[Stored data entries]
>>>
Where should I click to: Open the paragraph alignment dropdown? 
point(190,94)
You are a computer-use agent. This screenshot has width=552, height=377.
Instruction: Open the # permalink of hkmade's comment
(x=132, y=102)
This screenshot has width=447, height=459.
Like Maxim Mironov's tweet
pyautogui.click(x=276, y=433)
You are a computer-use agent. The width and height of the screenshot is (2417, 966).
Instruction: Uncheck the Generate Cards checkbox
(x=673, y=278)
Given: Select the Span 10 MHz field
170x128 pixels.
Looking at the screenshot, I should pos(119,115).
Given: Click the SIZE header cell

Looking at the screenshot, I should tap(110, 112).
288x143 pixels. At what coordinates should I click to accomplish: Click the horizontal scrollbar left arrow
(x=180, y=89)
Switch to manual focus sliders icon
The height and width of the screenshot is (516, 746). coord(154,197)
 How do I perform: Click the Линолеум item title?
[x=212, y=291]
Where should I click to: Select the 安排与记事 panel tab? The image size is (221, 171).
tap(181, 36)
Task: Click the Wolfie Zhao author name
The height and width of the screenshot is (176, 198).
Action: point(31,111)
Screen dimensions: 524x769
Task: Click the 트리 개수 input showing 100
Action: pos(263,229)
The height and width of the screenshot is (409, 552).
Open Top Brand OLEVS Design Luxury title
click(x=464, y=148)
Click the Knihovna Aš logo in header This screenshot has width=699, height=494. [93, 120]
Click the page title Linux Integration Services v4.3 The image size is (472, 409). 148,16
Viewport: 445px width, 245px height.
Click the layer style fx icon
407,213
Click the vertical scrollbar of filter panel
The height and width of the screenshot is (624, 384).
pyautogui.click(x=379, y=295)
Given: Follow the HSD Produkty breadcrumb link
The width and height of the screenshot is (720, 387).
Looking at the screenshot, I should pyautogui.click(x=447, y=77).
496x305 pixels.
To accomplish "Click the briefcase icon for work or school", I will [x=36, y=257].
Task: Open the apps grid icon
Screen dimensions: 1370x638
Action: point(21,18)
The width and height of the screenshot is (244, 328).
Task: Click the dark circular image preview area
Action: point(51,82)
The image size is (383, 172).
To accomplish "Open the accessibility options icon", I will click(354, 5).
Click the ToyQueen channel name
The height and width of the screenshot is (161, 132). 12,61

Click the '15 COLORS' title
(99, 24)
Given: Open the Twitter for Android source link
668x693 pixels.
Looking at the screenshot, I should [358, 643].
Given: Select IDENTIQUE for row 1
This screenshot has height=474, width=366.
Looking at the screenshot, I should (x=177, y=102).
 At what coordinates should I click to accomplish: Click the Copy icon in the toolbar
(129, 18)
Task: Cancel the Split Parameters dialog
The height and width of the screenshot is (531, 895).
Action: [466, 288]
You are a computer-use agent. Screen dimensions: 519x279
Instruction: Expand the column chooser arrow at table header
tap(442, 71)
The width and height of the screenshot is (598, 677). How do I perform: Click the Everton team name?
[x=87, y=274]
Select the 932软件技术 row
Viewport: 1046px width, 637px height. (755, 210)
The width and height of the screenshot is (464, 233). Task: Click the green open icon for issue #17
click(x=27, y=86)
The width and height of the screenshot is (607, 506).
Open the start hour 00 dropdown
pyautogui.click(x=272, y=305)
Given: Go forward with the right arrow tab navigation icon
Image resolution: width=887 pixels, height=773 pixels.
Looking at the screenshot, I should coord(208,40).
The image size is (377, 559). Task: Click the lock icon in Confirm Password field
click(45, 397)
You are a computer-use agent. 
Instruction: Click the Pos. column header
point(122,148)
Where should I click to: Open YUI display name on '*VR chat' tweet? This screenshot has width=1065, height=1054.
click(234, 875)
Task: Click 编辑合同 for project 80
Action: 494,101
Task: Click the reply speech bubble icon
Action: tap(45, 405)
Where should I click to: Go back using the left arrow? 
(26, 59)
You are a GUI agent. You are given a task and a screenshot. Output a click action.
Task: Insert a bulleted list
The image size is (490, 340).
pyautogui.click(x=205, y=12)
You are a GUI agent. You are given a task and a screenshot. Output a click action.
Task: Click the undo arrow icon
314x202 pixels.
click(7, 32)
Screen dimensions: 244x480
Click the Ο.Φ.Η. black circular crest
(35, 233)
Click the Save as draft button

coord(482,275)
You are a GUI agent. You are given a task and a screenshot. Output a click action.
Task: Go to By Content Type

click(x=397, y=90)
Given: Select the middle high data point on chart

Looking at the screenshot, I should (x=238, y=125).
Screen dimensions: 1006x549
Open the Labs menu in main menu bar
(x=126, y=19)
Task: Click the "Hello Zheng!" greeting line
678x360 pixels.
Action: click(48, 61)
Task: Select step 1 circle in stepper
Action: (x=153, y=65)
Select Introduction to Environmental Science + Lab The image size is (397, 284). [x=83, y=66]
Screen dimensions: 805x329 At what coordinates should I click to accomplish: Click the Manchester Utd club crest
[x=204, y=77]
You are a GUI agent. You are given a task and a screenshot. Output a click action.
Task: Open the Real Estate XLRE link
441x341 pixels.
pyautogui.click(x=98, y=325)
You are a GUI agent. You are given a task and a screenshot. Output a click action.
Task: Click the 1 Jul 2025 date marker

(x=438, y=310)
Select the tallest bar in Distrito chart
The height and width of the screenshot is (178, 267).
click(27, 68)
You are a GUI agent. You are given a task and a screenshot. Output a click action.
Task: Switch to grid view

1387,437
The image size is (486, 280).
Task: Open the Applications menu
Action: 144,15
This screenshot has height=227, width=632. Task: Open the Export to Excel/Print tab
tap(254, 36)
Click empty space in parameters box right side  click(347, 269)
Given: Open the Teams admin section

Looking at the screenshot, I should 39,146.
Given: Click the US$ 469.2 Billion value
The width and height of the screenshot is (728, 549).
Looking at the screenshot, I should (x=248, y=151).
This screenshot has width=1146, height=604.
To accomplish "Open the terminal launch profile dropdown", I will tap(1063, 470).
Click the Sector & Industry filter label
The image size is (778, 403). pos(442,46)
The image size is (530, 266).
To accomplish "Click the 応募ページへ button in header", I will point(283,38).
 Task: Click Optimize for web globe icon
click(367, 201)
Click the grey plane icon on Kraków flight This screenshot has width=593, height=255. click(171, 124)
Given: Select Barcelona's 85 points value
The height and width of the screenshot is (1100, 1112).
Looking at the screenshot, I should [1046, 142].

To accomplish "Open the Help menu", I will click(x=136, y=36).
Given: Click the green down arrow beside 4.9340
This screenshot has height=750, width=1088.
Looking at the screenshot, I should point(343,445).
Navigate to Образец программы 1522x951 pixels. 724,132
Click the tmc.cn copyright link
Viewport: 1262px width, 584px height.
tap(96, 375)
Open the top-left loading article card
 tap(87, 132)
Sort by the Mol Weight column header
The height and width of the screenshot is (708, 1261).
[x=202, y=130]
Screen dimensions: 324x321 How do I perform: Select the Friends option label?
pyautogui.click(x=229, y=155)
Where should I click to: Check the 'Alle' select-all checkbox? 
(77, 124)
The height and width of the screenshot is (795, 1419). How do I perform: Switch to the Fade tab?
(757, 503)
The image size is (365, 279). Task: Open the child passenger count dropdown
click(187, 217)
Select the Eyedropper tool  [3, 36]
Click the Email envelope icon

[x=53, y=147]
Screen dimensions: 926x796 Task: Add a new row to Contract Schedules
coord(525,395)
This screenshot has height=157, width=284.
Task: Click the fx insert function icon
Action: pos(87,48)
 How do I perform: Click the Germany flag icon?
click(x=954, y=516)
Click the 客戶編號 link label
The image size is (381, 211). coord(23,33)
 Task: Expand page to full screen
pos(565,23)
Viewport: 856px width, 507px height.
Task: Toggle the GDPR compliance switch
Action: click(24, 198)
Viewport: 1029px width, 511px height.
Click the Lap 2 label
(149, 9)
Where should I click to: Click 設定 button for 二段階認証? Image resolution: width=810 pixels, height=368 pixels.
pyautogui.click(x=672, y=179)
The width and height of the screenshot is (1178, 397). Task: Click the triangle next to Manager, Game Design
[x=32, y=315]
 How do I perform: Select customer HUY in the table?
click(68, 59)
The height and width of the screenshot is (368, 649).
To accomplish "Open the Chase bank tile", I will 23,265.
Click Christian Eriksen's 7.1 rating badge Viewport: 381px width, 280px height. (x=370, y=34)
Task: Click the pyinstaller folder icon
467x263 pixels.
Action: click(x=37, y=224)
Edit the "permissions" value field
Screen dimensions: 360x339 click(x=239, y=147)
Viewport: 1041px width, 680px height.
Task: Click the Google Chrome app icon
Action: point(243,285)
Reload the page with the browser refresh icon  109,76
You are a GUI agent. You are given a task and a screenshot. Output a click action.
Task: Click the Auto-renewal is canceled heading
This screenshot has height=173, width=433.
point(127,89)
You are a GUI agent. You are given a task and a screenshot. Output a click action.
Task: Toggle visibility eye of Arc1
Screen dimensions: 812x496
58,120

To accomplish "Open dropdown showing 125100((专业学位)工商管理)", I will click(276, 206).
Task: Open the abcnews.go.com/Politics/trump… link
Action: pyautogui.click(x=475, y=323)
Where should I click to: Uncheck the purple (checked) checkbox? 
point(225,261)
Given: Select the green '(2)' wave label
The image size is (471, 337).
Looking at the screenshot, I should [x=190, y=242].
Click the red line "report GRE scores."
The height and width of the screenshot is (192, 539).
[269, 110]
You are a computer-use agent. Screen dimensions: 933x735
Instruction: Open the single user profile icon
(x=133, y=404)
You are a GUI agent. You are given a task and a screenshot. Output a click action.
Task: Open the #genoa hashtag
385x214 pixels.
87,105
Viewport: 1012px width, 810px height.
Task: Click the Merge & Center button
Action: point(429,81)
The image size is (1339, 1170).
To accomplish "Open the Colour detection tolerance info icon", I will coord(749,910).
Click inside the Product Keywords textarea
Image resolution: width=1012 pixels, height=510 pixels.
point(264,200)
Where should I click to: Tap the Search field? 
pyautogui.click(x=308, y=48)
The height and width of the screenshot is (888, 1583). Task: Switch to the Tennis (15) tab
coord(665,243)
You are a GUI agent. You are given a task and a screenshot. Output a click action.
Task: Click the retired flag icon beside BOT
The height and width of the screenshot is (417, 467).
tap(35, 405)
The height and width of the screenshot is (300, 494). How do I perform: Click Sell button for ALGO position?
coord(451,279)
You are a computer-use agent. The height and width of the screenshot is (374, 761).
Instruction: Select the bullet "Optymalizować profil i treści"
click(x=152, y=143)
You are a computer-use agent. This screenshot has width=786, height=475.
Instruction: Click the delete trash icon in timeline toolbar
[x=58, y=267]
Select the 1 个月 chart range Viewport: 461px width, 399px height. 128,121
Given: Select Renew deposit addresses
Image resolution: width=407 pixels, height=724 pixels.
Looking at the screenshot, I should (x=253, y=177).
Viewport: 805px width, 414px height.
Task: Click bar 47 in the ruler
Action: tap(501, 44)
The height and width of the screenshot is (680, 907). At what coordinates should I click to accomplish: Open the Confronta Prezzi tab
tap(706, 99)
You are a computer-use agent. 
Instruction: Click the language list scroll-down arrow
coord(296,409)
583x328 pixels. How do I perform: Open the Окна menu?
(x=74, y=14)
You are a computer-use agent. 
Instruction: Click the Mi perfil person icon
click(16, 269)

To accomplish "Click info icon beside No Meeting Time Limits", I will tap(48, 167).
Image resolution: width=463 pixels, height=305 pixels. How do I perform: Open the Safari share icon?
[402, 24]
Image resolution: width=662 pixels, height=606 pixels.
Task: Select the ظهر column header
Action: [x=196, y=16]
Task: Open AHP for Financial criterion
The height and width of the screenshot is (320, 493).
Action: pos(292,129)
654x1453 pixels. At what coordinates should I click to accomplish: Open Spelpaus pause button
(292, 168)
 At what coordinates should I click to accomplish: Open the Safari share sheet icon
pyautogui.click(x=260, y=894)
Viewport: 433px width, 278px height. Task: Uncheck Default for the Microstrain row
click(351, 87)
<<<
**Problem statement**: Using the entries above, return each line in which the word "beside" occurs.

**Answer for the task**:
Given: Click the green down arrow beside 4.9340
Task: Click the retired flag icon beside BOT
To accomplish "Click info icon beside No Meeting Time Limits", I will tap(48, 167).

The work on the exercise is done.